## Listed records
-- Opening Marker --

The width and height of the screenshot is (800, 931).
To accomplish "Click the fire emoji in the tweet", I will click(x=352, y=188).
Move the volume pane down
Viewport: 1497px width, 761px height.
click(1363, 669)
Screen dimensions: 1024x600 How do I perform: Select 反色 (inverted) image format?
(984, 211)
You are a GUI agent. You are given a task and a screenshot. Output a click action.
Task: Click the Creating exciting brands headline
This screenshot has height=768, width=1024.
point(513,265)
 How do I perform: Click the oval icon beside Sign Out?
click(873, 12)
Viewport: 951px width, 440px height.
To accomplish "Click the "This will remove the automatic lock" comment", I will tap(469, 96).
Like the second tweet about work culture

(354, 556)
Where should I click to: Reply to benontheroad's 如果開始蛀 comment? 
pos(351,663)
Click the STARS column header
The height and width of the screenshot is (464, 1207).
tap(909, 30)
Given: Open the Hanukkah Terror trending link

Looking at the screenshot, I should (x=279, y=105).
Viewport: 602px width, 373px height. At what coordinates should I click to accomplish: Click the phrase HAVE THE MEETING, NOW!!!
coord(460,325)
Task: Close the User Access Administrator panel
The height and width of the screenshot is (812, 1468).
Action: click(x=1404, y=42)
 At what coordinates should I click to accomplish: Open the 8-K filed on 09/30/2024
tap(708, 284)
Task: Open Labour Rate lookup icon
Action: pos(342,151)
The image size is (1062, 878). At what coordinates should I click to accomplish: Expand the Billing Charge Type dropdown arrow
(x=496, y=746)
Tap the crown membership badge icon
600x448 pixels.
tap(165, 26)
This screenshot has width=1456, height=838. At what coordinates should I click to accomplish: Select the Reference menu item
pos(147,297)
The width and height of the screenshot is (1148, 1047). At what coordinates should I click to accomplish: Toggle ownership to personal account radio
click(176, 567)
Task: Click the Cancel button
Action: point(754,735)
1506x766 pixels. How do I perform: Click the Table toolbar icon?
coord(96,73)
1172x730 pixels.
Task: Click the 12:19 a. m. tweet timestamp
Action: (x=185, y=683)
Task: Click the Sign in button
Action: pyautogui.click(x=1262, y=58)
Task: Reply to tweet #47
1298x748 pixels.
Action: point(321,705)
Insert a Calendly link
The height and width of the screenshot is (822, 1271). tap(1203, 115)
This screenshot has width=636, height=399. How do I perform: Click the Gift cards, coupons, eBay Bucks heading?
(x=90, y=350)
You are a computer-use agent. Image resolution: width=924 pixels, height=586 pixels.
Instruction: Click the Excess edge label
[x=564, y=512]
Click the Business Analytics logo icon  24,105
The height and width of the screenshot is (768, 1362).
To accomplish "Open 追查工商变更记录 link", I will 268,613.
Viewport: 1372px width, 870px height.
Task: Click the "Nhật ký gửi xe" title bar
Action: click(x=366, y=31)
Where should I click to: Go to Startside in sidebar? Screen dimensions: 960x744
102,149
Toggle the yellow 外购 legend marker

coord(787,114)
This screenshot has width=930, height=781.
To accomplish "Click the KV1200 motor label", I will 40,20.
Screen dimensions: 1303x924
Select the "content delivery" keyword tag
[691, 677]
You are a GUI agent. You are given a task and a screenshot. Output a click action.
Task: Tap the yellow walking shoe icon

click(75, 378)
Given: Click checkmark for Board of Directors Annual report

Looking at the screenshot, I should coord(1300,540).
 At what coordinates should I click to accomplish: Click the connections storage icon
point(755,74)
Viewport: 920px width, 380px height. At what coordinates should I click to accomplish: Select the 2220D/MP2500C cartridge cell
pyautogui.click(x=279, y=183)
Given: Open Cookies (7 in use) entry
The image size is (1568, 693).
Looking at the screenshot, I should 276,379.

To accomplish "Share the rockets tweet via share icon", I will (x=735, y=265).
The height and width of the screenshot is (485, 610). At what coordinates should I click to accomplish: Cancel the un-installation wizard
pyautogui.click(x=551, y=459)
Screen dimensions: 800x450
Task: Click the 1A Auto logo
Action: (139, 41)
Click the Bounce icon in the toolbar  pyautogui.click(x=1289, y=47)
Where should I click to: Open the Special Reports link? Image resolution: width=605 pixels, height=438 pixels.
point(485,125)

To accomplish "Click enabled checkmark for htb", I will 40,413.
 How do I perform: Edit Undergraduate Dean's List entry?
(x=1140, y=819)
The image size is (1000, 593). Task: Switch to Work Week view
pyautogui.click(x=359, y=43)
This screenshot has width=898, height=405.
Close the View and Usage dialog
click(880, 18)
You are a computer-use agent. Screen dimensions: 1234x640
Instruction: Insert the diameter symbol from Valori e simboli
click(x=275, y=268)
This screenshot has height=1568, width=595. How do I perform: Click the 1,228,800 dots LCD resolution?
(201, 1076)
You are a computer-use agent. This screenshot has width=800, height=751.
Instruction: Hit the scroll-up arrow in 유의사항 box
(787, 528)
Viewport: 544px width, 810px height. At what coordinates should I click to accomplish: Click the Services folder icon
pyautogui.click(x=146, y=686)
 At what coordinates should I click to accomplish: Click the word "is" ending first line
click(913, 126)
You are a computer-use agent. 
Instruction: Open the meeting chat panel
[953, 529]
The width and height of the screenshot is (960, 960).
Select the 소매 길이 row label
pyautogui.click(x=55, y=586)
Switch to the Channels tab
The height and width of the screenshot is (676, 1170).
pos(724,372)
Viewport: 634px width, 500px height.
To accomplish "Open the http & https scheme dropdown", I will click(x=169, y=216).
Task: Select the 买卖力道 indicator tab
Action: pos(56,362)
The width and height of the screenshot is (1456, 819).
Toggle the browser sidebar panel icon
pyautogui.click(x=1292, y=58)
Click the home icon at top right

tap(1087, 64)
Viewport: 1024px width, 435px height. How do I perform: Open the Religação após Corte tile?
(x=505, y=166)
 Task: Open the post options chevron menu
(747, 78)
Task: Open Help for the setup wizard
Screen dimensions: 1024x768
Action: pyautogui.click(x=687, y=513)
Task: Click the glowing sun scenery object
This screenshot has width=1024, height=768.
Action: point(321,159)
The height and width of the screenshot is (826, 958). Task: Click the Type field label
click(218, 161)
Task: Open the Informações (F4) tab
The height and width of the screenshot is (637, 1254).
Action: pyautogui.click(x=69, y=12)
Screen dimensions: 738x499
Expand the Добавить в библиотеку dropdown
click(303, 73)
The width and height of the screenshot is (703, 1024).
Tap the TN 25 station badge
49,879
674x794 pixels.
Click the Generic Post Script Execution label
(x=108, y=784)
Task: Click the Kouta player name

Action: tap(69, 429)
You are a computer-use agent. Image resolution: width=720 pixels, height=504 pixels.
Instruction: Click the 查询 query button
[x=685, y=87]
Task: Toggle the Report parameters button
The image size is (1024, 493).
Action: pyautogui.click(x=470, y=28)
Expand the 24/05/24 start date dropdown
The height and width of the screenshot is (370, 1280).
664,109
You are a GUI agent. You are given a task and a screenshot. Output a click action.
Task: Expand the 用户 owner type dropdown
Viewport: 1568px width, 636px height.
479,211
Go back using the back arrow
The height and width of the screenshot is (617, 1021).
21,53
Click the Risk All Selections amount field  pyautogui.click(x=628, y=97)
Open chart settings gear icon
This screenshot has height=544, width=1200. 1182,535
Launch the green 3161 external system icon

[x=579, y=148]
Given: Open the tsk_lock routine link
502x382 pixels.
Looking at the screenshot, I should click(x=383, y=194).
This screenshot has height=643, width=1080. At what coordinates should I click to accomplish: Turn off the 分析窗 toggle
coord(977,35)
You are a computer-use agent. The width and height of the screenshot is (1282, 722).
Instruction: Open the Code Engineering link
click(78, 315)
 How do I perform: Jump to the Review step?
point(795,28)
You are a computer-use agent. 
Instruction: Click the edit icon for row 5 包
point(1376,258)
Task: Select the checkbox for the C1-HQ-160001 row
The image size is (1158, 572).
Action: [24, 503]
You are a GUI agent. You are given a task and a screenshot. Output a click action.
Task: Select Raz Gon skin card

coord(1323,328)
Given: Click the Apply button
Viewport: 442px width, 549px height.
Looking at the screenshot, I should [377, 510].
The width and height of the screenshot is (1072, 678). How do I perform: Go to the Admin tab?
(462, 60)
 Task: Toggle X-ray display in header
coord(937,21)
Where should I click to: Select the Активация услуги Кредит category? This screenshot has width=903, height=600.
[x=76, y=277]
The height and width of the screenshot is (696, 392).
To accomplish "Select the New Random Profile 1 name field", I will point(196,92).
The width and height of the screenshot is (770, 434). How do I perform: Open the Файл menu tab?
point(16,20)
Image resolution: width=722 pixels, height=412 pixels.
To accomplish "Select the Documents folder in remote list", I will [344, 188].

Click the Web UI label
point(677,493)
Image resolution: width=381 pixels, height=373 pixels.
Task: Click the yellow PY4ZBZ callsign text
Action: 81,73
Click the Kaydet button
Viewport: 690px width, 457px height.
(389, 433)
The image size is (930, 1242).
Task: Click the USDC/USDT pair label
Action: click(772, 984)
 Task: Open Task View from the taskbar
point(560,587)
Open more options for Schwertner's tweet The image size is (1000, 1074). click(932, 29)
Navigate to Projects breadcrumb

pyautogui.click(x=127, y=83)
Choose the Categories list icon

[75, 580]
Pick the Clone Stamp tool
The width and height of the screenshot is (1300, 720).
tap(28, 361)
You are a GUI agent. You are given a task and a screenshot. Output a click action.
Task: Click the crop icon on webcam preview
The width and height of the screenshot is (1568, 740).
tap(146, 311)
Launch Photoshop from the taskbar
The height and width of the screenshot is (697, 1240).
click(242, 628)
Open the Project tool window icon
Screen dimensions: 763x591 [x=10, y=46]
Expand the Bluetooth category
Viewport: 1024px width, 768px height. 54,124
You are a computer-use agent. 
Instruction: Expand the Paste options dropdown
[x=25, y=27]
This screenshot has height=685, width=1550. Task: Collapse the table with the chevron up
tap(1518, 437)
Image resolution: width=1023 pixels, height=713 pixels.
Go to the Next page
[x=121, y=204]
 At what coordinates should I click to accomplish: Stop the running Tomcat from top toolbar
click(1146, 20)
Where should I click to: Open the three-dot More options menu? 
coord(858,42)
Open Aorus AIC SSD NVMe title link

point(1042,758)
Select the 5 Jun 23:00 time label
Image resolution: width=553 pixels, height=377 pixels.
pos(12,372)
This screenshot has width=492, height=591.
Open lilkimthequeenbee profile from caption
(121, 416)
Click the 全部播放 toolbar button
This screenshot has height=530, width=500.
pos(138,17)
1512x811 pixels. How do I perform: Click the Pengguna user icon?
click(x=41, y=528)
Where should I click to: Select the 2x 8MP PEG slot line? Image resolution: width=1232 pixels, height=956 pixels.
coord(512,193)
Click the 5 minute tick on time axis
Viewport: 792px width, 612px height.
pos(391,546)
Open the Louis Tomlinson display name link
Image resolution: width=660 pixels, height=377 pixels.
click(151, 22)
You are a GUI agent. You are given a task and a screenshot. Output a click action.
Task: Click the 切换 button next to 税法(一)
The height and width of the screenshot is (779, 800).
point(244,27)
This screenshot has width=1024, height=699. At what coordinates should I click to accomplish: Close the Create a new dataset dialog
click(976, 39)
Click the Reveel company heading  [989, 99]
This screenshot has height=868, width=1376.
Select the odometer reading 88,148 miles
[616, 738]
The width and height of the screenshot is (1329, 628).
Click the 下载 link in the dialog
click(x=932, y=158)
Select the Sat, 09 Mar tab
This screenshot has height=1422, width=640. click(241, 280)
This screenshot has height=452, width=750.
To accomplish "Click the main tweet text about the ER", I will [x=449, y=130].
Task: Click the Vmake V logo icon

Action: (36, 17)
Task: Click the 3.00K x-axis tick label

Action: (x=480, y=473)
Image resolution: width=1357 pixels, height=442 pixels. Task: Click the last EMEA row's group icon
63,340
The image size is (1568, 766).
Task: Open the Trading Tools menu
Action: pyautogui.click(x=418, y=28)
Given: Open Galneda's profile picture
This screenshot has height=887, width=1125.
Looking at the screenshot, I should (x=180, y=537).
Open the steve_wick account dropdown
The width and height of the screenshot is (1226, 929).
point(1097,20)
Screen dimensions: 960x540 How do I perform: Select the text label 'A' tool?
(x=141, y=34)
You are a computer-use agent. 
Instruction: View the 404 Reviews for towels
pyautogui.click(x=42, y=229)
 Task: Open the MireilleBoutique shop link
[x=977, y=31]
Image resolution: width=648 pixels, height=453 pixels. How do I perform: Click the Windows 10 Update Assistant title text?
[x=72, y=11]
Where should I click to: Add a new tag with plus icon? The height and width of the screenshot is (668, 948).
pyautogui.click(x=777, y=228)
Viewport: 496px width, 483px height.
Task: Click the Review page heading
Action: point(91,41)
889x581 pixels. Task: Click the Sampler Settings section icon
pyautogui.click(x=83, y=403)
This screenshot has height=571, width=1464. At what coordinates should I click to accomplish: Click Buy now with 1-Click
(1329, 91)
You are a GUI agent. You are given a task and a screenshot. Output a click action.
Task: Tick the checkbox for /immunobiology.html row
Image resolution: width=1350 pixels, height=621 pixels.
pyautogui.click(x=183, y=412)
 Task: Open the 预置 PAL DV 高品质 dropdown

-- Closing Marker --

## What is expected
Go through the listing above and write out exactly the lines starting with the one holding "Choose the Categories list icon" and running through the one holding "Image resolution: width=1023", ends included, and no others.

## Answer to the exercise
Choose the Categories list icon

[75, 580]
Pick the Clone Stamp tool
The width and height of the screenshot is (1300, 720).
tap(28, 361)
You are a GUI agent. You are given a task and a screenshot. Output a click action.
Task: Click the crop icon on webcam preview
The width and height of the screenshot is (1568, 740).
tap(146, 311)
Launch Photoshop from the taskbar
The height and width of the screenshot is (697, 1240).
click(242, 628)
Open the Project tool window icon
Screen dimensions: 763x591 [x=10, y=46]
Expand the Bluetooth category
Viewport: 1024px width, 768px height. 54,124
You are a computer-use agent. 
Instruction: Expand the Paste options dropdown
[x=25, y=27]
This screenshot has height=685, width=1550. Task: Collapse the table with the chevron up
tap(1518, 437)
Image resolution: width=1023 pixels, height=713 pixels.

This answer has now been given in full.